Wherever "computer" appears in a line of the records below, count that line, and report only the number.

Pixel coordinate grounding data
++++++

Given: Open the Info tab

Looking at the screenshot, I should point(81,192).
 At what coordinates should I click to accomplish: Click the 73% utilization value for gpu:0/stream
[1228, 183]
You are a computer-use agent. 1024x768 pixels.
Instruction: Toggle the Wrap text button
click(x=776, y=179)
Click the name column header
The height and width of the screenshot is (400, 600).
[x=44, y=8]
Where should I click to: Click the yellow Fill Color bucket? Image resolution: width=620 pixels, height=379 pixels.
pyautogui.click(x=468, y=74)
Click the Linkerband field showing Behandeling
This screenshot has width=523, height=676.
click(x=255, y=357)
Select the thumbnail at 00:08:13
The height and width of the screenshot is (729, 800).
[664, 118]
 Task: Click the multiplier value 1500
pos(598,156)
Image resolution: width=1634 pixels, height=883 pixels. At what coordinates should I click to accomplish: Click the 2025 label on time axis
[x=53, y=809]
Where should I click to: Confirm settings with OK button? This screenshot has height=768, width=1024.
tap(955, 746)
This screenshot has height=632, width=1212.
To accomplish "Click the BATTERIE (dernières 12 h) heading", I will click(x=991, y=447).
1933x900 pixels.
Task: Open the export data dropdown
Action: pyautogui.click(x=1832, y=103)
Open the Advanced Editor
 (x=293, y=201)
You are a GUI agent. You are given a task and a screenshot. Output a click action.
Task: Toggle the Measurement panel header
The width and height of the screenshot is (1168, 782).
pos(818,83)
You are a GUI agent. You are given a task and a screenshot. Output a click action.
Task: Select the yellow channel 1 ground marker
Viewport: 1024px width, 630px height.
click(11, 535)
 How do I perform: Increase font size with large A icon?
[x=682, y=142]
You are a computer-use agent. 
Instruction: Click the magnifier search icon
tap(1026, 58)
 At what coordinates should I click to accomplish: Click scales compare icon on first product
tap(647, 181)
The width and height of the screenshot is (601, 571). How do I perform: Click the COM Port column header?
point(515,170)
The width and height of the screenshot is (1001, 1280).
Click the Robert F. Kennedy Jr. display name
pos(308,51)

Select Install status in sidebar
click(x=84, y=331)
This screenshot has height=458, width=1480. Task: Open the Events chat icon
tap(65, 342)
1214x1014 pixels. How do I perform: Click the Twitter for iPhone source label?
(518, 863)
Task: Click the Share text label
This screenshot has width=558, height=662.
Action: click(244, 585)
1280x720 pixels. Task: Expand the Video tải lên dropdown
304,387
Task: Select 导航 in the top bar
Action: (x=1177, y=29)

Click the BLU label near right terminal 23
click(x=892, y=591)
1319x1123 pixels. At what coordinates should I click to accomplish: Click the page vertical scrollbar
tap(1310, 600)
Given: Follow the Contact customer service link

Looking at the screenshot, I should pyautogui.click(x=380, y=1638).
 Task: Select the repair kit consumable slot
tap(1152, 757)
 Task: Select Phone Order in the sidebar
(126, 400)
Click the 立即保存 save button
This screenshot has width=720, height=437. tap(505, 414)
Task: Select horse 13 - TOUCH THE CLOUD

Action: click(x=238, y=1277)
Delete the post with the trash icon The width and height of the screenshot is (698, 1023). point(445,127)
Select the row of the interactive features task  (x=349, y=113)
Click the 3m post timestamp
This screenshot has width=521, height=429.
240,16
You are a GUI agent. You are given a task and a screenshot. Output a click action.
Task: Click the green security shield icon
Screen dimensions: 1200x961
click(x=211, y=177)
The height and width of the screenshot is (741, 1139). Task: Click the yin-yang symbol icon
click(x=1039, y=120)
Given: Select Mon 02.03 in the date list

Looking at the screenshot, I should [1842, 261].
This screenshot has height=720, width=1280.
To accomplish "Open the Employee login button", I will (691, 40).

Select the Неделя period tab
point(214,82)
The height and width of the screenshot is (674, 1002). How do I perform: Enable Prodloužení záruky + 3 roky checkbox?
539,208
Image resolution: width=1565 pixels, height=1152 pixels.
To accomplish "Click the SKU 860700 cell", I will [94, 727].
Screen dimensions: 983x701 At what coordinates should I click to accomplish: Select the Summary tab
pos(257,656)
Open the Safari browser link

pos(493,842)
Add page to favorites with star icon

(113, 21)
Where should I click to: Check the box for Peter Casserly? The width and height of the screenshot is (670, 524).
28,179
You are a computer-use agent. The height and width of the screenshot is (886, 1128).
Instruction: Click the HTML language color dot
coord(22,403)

++++++

• [Task output]
3